### Ausgangstext
Kinder werden von Pflegeheim-Kosten entlastet - Löhne sollen steigen

Für einen Platz im Pflegeheim müssen die Betroffenen oft tief in die
Tasche greifen - notfalls müssen die Kinder einspringen. Das soll
künftig seltener der Fall sein - und das bei höheren Pflegelöhnen.

Berlin (dpa) - Die Kinder von Pflegebedürftigen sollen in den meisten
Fällen von Kosten fürs Pflegeheim befreit werden. Nach einem Gesetz,
das der Bundestag am Donnerstagabend verabschiedet hat, müssen sich
Töchter und Söhne der Betroffenen erst ab einem jährlichen
Bruttoeinkommen von 100 000 Euro finanziell an der Pflege der Eltern
beteiligen. Die Kommunen warnten umgehend vor Mehrbelastungen und
forderten einen Ausgleich. Der Bundesrat brachte am Freitag ein
Gesetz für höhere Pflegelöhne auf den Weg.

Wenn Pflegebedürftige die Heimkosten nicht zahlen können, springt
bislang zunächst das Sozialamt mit der «Hilfe zur Pflege» ein. Oft
bittet die Behörde dann die Kinder zur Kasse, um einen Teil der
Kosten zurückzubekommen. Häufig scheuen die Ämter allerdings auch vor

solchen Forderungen zurück, weil aufwendige Verfahren und
Einkommensprüfungen nötig werden.

Wie viele Menschen an den Kosten beteiligt werden, ist schwer zu
sagen. Eine aktuelle aussagekräftige Statistik gibt es nicht. Im
Gesetzentwurf ist von rund 55 000 Menschen die Rede. Auf Sozialhilfe
angewiesen sind rund 300 000 Heimbewohner, weil Rente,
Pflegeversicherung und das eigene Vermögen nicht reichen.

### Aufgaben
1. Nennen Sie sämtliche Zahlenangaben aus dem Bericht über die Pflegeheim-Kosten und geben Sie jeweils an, worauf sie sich beziehen.
2. Schreiben Sie aus dem Bericht über die Pflegeheim-Kosten alles von „Für einen Platz“ bis hinunter zu „bei höheren Pflegelöhnen.“ erneut ab und tauschen Sie dabei „Pflegelöhnen“ gegen „Gehältern in der Pflege“ aus.
3. Übersetzen Sie den Satz „Im Gesetzentwurf ist von rund 55 000 Menschen die Rede.“ aus dem Bericht über die Pflegeheim-Kosten ins Englische.
Die nachstehenden Datensätze entstammen einer anderen Quelle.

### Gegebene Angaben

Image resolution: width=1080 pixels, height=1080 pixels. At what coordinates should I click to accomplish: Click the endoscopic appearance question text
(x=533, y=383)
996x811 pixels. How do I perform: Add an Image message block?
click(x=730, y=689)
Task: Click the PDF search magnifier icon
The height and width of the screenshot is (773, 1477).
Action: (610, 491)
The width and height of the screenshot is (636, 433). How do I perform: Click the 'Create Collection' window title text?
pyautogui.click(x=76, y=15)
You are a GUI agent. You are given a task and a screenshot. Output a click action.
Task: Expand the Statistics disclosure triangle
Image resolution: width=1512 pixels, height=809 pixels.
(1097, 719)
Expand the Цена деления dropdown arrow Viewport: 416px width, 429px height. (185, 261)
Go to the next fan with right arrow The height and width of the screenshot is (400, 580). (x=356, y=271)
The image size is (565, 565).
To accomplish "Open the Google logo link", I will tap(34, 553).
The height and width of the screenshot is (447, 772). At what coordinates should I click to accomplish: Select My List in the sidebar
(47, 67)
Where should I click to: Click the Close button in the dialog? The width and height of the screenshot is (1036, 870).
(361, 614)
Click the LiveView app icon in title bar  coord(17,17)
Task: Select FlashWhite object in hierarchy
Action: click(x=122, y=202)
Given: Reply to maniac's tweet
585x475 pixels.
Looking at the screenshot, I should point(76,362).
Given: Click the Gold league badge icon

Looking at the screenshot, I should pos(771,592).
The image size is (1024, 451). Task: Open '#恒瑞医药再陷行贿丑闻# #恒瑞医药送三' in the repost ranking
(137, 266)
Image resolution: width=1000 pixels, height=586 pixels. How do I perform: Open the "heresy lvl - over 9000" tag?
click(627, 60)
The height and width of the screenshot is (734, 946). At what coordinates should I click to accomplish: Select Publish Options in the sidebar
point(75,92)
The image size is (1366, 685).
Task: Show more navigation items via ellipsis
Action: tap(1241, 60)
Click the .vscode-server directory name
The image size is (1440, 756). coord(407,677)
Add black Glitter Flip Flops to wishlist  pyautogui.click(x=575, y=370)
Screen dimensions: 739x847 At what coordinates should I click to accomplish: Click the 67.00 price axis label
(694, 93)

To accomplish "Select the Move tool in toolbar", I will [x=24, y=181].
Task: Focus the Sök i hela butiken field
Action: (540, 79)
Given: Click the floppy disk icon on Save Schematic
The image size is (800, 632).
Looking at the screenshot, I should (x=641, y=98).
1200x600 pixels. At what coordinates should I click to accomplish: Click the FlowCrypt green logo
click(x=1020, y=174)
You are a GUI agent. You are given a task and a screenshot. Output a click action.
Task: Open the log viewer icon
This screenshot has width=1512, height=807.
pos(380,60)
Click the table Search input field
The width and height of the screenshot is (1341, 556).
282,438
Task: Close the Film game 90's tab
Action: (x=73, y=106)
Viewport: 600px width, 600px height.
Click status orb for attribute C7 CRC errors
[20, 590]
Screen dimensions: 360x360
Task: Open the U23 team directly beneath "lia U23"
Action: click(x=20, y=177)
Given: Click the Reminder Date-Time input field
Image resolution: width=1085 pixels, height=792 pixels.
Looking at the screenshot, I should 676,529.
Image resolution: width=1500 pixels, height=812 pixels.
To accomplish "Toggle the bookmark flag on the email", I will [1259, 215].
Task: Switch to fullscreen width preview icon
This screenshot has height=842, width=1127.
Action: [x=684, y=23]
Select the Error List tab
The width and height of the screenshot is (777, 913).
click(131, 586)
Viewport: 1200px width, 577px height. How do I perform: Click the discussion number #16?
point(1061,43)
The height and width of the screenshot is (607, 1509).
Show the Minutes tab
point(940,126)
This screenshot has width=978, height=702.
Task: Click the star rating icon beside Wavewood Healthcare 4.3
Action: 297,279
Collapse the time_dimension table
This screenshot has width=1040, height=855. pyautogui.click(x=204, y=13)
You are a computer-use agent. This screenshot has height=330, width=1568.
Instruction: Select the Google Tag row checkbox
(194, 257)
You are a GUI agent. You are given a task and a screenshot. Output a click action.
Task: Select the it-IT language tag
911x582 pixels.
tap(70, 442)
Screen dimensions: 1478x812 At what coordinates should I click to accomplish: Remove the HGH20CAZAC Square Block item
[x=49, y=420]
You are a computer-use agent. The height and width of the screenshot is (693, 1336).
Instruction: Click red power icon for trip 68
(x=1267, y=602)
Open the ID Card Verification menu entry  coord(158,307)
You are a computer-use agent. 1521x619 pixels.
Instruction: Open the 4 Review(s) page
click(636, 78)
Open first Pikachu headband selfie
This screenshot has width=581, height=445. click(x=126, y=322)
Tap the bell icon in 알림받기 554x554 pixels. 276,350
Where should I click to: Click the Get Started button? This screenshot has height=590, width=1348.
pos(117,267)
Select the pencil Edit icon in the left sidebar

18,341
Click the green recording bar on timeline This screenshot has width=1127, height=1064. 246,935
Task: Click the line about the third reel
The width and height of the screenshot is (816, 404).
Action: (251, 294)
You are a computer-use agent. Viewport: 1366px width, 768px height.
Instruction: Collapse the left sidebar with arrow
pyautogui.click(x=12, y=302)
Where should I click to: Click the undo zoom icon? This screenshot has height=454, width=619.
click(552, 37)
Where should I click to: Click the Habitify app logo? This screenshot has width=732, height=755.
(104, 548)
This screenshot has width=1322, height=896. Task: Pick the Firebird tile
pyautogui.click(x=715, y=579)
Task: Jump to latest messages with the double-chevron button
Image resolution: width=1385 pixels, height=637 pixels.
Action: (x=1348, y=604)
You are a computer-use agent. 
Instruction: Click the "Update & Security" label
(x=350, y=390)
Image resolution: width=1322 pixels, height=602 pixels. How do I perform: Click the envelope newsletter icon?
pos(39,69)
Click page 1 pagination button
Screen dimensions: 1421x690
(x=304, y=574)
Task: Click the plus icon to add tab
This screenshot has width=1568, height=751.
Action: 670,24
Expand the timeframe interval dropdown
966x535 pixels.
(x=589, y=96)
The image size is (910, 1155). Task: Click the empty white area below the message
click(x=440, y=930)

### Lösungen
1.
- 100 000 Euro: jährliches Bruttoeinkommen, ab dem sich Töchter und Söhne finanziell an der Pflege der Eltern beteiligen müssen
- 55 000 Menschen: im Gesetzentwurf genannte Zahl der an den Kosten Beteiligten
- 300 000 Heimbewohner: auf Sozialhilfe angewiesen, weil Rente, Pflegeversicherung und das eigene Vermögen nicht reichen

2.
Für einen Platz im Pflegeheim müssen die Betroffenen oft tief in die
Tasche greifen - notfalls müssen die Kinder einspringen. Das soll
künftig seltener der Fall sein - und das bei höheren Gehältern in der Pflege.

3. The draft bill speaks of around 55,000 people.